**WHAT IS REQUIRED**: Once the line with "Task: Click 'Bei" is found in the entries below, print it and each following line exactly, stopping after the line with "Image resolution: width=1134"; print nothing else.

DATA FOR THE TASK Block Start

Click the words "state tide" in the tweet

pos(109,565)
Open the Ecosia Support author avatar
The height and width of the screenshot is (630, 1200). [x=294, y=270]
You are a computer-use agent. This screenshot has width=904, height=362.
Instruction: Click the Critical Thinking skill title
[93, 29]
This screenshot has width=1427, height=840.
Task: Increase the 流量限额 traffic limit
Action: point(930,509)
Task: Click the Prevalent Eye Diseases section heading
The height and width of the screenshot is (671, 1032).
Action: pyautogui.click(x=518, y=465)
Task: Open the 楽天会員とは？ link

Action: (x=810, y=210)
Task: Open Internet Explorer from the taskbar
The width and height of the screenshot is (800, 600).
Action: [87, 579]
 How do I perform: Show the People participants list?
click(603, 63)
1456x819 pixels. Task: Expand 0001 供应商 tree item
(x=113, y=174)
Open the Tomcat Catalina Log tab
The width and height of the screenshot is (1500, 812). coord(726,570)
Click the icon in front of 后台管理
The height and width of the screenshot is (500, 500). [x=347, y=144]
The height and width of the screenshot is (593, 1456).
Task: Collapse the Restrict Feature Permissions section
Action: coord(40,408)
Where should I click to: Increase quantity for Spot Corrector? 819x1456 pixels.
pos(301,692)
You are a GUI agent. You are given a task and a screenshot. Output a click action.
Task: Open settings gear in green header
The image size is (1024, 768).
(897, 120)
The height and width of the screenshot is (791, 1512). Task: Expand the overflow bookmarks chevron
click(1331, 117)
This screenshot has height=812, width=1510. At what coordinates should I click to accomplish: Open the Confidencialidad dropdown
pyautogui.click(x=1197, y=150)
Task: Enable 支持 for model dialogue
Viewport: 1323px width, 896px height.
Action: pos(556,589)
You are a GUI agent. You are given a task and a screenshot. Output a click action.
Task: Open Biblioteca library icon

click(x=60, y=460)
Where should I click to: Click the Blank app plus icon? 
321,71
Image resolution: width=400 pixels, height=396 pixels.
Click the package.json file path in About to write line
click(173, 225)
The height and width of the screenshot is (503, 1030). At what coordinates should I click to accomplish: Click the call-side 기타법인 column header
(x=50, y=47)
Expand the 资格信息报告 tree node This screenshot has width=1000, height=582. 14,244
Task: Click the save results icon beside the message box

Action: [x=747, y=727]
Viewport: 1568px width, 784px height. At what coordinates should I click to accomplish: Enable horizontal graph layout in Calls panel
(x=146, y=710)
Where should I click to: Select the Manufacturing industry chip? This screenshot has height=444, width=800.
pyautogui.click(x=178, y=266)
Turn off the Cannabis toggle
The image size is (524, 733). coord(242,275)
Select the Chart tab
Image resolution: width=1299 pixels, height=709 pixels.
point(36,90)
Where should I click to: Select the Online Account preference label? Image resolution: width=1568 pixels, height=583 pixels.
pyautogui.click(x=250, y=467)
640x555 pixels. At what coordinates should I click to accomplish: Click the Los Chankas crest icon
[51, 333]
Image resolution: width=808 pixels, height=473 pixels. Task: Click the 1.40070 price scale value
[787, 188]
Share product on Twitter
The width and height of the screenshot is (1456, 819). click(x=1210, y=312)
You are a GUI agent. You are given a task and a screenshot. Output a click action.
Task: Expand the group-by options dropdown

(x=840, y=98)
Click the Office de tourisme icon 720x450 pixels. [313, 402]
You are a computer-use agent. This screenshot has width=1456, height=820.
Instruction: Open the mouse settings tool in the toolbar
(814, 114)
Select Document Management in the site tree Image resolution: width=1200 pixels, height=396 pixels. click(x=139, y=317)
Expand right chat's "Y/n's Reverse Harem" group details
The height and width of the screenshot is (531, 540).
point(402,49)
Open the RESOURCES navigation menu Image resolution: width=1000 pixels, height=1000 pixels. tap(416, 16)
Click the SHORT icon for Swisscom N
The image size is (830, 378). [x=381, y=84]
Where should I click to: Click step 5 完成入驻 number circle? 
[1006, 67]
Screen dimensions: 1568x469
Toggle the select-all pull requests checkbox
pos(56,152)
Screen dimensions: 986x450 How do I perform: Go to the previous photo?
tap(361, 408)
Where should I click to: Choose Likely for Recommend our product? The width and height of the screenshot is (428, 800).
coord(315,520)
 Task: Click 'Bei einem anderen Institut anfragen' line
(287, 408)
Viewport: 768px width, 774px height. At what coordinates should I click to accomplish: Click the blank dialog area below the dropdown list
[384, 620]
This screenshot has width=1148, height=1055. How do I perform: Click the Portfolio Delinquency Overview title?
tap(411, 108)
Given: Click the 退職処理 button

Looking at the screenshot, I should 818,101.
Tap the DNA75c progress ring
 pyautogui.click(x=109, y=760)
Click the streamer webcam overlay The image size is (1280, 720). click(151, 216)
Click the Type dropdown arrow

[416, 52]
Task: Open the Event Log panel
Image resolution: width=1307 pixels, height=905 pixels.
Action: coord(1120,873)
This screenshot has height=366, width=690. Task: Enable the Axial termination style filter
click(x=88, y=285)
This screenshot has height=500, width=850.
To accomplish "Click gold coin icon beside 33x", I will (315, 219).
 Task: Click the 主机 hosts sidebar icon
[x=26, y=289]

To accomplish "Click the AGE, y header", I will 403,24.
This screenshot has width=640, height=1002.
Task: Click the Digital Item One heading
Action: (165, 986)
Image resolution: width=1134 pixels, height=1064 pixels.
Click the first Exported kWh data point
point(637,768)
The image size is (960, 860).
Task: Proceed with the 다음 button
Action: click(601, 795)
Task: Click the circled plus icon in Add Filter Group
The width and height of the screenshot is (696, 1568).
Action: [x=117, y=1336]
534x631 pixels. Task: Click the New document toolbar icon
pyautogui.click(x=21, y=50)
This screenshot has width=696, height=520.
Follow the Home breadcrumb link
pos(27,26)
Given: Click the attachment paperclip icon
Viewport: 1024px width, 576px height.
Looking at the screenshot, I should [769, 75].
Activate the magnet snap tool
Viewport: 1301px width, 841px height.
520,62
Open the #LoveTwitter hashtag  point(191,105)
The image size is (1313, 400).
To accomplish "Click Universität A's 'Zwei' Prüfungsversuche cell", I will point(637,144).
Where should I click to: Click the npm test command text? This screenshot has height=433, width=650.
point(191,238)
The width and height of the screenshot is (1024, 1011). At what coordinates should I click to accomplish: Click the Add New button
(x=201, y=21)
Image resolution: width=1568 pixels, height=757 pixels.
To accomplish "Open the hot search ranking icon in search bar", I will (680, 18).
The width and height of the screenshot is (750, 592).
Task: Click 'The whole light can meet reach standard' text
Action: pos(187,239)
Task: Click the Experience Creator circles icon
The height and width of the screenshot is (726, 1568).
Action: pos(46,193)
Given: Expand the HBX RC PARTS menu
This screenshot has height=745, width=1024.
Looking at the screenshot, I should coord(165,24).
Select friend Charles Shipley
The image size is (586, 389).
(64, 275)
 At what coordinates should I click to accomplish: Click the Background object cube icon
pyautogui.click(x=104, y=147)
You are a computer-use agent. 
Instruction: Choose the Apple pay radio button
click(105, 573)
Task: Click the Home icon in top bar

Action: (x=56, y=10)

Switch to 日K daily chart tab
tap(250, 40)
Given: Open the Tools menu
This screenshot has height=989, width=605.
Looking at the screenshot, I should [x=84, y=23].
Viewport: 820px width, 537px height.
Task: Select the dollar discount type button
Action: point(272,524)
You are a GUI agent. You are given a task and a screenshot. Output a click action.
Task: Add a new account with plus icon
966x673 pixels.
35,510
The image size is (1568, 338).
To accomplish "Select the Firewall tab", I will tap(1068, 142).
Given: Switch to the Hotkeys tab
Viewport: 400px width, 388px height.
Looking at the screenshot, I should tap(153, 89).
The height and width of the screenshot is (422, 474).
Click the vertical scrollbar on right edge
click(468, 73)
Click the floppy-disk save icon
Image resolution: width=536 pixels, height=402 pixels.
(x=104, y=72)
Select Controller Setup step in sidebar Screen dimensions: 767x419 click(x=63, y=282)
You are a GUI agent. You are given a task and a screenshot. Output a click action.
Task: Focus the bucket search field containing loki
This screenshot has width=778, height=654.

DATA FOR THE TASK Block End

**REPLY**:
 Task: Click 'Bei einem anderen Institut anfragen' line
(287, 408)
Viewport: 768px width, 774px height. At what coordinates should I click to accomplish: Click the blank dialog area below the dropdown list
[384, 620]
This screenshot has width=1148, height=1055. How do I perform: Click the Portfolio Delinquency Overview title?
tap(411, 108)
Given: Click the 退職処理 button

Looking at the screenshot, I should 818,101.
Tap the DNA75c progress ring
 pyautogui.click(x=109, y=760)
Click the streamer webcam overlay The image size is (1280, 720). click(151, 216)
Click the Type dropdown arrow

[416, 52]
Task: Open the Event Log panel
Image resolution: width=1307 pixels, height=905 pixels.
Action: coord(1120,873)
This screenshot has height=366, width=690. Task: Enable the Axial termination style filter
click(x=88, y=285)
This screenshot has height=500, width=850.
To accomplish "Click gold coin icon beside 33x", I will (315, 219).
 Task: Click the 主机 hosts sidebar icon
[x=26, y=289]

To accomplish "Click the AGE, y header", I will 403,24.
This screenshot has width=640, height=1002.
Task: Click the Digital Item One heading
Action: (165, 986)
Image resolution: width=1134 pixels, height=1064 pixels.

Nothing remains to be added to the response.